Reacting to the European Commission's first review of the application of the EU General Data Protection Regulation (GDPR) published today, Renew Europe MEPs voiced their criticism of the inadequate enforcement throughout the bloc. The rules which came into force in 2018, created first class data protection for Europeans and quickly set the world standard, but the lack of financial and human resources allocated to the national data protection authorities (DPAs) prevent it from achieving its intended effects. Two years on, we urge the Commission and the Member States to step up their efforts and ensure national data protection enforcement alignment across the EU27. By the end of this year at the latest, all DPAs must be fully up to speed and dispose of the necessary means to carry out their tasks and enforce the regulation. The GDPR may well be the cornerstone of protecting our citizens' data, but it is only one of the tools that Europe urgently needs to improve on. The sluggish implementation of the Data Protection Law Enforcement Directive raises serious questions, while an agreement on e-Privacy could not come soon enough, to complement the GDPR.
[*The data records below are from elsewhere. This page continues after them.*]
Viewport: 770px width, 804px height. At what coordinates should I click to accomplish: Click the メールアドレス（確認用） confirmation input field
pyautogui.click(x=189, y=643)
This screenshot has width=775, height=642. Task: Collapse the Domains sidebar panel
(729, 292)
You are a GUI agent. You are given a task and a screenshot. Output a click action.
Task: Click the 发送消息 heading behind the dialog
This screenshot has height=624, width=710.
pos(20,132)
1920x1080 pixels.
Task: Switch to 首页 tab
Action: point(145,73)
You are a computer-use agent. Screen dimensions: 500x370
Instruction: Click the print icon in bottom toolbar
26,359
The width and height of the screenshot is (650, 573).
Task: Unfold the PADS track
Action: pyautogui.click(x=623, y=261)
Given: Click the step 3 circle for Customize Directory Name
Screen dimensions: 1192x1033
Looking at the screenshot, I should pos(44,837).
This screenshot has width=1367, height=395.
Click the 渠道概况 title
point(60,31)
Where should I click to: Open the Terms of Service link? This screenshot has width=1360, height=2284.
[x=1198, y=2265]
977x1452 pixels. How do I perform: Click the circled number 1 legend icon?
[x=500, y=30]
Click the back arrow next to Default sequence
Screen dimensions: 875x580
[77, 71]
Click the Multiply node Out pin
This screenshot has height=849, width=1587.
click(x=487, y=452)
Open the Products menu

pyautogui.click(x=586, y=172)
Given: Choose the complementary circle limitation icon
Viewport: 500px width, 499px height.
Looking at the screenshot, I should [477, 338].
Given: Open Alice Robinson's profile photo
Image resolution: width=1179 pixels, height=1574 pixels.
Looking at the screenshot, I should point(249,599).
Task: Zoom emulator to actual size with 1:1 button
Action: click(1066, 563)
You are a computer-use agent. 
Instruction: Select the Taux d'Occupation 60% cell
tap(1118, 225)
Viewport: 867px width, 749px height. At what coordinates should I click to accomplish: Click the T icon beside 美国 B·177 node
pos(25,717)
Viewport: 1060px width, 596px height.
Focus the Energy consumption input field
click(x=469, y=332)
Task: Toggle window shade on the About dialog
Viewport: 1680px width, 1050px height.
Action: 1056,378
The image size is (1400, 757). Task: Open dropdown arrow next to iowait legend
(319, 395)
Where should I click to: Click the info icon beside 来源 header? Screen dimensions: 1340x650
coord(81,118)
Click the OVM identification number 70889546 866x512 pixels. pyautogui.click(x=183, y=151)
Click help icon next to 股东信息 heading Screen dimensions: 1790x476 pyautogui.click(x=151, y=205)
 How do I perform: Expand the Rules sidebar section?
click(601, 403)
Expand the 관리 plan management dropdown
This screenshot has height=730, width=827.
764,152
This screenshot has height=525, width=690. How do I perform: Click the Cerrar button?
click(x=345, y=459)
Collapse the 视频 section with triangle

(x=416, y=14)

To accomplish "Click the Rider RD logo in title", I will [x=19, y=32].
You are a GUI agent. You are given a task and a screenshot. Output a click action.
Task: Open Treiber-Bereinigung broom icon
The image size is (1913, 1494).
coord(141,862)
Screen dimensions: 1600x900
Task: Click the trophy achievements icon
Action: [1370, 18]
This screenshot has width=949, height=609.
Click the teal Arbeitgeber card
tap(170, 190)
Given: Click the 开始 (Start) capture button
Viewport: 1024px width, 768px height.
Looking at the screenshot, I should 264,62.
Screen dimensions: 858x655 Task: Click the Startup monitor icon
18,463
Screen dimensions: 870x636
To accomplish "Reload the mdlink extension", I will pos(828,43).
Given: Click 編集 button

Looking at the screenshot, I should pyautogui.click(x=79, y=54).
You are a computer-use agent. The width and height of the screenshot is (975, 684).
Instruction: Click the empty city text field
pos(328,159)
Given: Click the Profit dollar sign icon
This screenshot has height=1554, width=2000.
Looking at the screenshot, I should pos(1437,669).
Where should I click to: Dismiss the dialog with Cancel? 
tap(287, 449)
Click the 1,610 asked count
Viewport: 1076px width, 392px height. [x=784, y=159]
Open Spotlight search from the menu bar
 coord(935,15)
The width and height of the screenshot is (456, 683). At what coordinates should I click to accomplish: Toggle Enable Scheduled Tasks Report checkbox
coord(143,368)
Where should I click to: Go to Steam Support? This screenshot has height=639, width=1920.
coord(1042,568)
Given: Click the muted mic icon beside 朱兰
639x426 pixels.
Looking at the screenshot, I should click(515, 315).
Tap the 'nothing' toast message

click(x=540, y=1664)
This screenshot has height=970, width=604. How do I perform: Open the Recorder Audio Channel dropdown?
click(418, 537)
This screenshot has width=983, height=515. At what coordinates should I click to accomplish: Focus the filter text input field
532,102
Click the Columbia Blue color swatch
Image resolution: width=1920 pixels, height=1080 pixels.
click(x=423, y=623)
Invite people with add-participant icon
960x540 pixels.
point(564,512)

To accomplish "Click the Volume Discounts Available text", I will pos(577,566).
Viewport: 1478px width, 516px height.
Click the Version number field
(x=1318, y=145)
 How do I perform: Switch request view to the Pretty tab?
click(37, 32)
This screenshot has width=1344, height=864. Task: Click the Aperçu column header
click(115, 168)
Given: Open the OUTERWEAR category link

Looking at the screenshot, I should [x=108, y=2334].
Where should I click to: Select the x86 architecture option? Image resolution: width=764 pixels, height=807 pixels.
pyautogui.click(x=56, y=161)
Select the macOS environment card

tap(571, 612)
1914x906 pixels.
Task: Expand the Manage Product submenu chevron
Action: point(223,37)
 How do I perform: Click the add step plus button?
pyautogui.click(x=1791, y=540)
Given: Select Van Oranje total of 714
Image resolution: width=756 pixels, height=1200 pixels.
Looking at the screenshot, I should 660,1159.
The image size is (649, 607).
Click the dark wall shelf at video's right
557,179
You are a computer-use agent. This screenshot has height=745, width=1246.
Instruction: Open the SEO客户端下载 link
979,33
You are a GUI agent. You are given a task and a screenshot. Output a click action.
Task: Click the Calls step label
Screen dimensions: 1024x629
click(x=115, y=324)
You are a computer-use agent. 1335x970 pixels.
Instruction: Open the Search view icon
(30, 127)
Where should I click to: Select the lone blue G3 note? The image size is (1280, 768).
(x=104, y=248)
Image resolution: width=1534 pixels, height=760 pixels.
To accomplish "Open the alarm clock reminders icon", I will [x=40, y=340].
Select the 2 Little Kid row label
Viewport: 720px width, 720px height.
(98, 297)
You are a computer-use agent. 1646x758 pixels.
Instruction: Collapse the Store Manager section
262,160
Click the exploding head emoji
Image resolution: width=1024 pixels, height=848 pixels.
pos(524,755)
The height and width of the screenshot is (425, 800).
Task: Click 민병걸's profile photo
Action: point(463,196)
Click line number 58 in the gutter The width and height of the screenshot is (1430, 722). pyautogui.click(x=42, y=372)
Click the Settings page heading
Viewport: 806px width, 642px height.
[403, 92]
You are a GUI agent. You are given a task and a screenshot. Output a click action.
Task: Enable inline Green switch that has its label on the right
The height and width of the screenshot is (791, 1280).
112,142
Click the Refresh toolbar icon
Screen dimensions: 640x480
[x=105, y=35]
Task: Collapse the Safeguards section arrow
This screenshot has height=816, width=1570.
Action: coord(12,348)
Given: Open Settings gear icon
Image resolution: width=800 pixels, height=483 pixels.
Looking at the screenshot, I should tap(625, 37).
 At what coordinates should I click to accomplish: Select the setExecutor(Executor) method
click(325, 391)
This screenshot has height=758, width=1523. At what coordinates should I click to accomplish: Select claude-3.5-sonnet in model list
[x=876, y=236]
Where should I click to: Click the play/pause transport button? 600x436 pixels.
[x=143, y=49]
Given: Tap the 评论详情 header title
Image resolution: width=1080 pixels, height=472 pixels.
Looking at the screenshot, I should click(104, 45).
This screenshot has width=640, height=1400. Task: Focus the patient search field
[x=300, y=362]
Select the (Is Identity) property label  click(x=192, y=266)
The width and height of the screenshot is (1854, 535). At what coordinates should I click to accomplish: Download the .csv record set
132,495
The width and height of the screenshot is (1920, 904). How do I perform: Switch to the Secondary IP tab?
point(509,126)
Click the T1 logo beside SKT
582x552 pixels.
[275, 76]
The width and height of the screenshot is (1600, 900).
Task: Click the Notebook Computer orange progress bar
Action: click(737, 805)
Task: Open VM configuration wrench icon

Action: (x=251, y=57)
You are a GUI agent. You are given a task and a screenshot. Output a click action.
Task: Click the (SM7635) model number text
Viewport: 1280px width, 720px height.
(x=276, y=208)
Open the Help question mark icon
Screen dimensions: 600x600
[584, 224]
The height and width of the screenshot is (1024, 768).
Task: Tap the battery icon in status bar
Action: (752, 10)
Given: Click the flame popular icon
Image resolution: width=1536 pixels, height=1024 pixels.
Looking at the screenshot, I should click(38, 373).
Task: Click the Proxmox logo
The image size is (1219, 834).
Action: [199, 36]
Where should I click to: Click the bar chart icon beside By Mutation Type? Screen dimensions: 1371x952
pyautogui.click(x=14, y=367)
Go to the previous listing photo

MEP Sophie in 't Veld, Renew Europe's LIBE committee Coordinator said:
"The total budget of all data protection authorities in the EU is 325 million euros. That is the equivalent of Facebook's revenue in Europe in a little more than a week. Only four data protection authorities in the EU have more than 10 tech specialists. Underfunded privacy watchdogs in small countries like Ireland and Luxemburg have to keep an eye on American tech giants on behalf of the entire EU. I am very concerned about this unequal battle. The European Commission needs to urgently decide whether it values the protection of EU citizens most, by taking steps against governments that systematically refuse to provide sufficient resources to the data protection authorities."
MEP Moritz Körner, Member of the LIBE committee commented:
"The GDPR has so far failed to achieve its goals. National data protection authorities are the main bottleneck hampering effective enforcement. The EU Commission's criticism of the insufficient funding of national data protection authorities is therefore correct. The systematic inaction or delay tactics of some data protection authorities must be remedied as soon as possible through infringement proceedings."